● Required task: Copy out the data verbatim, from the line containing "The width and height of the screenshot is (947, 288)." through the line containing "point(32,133)", including both of those lines.

--- Start ---

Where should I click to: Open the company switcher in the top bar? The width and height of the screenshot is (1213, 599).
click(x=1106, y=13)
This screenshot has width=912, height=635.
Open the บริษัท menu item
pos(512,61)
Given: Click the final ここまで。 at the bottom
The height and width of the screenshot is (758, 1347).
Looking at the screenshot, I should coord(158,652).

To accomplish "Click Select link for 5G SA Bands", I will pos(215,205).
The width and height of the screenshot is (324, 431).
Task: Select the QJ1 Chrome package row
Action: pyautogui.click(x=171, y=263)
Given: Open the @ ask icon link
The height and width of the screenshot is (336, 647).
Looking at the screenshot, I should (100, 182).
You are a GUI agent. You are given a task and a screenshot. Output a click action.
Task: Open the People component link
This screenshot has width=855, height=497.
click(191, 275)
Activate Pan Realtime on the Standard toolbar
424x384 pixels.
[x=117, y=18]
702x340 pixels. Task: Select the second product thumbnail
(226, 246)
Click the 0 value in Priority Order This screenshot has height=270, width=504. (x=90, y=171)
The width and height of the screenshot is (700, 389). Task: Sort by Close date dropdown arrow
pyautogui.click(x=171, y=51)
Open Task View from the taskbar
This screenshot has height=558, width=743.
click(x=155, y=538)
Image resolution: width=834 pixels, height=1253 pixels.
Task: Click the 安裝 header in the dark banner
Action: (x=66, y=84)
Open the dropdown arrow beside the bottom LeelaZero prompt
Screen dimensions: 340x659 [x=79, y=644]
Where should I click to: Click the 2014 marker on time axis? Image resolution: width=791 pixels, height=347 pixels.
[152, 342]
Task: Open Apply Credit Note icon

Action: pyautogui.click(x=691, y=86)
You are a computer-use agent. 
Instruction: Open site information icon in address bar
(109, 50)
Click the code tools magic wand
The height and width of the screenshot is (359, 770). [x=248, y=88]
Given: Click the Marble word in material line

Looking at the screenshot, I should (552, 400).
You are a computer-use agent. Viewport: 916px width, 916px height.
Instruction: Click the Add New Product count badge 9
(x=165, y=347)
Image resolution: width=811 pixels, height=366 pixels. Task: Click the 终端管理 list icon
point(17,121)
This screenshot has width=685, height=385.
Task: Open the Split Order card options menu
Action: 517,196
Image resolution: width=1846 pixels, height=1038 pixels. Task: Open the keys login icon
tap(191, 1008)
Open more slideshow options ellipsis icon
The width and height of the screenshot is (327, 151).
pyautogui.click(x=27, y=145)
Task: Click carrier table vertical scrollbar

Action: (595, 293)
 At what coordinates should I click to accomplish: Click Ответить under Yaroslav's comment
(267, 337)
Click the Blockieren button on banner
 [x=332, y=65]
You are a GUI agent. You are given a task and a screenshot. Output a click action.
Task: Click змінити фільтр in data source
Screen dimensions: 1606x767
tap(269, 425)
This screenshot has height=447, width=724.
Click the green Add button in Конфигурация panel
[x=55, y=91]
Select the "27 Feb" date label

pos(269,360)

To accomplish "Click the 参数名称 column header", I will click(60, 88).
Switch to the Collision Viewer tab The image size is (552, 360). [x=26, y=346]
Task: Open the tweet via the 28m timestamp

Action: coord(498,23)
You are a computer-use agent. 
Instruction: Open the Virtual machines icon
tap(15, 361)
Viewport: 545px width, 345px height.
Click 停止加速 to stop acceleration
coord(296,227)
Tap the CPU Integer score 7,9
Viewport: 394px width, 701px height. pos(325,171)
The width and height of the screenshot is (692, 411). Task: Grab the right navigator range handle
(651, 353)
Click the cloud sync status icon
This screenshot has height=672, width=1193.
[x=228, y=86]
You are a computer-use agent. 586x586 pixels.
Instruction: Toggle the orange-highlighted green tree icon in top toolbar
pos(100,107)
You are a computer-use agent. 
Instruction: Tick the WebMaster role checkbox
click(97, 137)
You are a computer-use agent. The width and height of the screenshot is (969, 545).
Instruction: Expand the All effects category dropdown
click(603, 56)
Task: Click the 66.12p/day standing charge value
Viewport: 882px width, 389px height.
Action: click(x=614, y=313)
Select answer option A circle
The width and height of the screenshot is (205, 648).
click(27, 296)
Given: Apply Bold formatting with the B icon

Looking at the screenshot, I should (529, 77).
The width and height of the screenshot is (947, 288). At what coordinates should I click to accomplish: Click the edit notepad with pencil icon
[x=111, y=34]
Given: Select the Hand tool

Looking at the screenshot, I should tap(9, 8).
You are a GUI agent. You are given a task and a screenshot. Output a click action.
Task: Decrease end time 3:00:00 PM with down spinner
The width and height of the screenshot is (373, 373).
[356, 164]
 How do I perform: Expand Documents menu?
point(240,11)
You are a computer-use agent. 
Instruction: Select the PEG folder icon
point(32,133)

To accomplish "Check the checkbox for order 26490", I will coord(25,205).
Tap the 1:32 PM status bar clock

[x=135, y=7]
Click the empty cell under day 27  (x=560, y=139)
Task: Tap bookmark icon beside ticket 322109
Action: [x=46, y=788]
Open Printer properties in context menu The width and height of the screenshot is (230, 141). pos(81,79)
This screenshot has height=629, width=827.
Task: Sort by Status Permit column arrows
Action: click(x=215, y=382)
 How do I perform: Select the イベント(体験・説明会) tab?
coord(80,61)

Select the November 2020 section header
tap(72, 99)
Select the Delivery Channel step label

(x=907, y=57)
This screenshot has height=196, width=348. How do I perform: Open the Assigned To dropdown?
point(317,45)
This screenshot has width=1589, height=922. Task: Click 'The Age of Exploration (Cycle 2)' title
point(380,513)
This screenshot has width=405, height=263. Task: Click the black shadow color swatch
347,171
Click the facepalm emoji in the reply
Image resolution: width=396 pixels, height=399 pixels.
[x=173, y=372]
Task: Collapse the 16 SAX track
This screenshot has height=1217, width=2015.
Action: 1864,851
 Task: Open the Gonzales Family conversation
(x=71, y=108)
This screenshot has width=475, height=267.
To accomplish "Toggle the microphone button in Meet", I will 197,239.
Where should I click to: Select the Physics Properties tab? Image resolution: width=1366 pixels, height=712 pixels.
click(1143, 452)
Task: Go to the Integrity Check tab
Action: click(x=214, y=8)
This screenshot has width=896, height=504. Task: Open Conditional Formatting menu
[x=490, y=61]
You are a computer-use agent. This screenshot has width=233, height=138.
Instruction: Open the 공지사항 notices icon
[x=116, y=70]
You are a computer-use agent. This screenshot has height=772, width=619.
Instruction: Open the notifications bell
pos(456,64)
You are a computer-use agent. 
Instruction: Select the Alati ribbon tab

--- End ---

● The reply:
The width and height of the screenshot is (947, 288). At what coordinates should I click to accomplish: Click the edit notepad with pencil icon
[x=111, y=34]
Given: Select the Hand tool

Looking at the screenshot, I should tap(9, 8).
You are a GUI agent. You are given a task and a screenshot. Output a click action.
Task: Decrease end time 3:00:00 PM with down spinner
The width and height of the screenshot is (373, 373).
[356, 164]
 How do I perform: Expand Documents menu?
point(240,11)
You are a computer-use agent. 
Instruction: Select the PEG folder icon
point(32,133)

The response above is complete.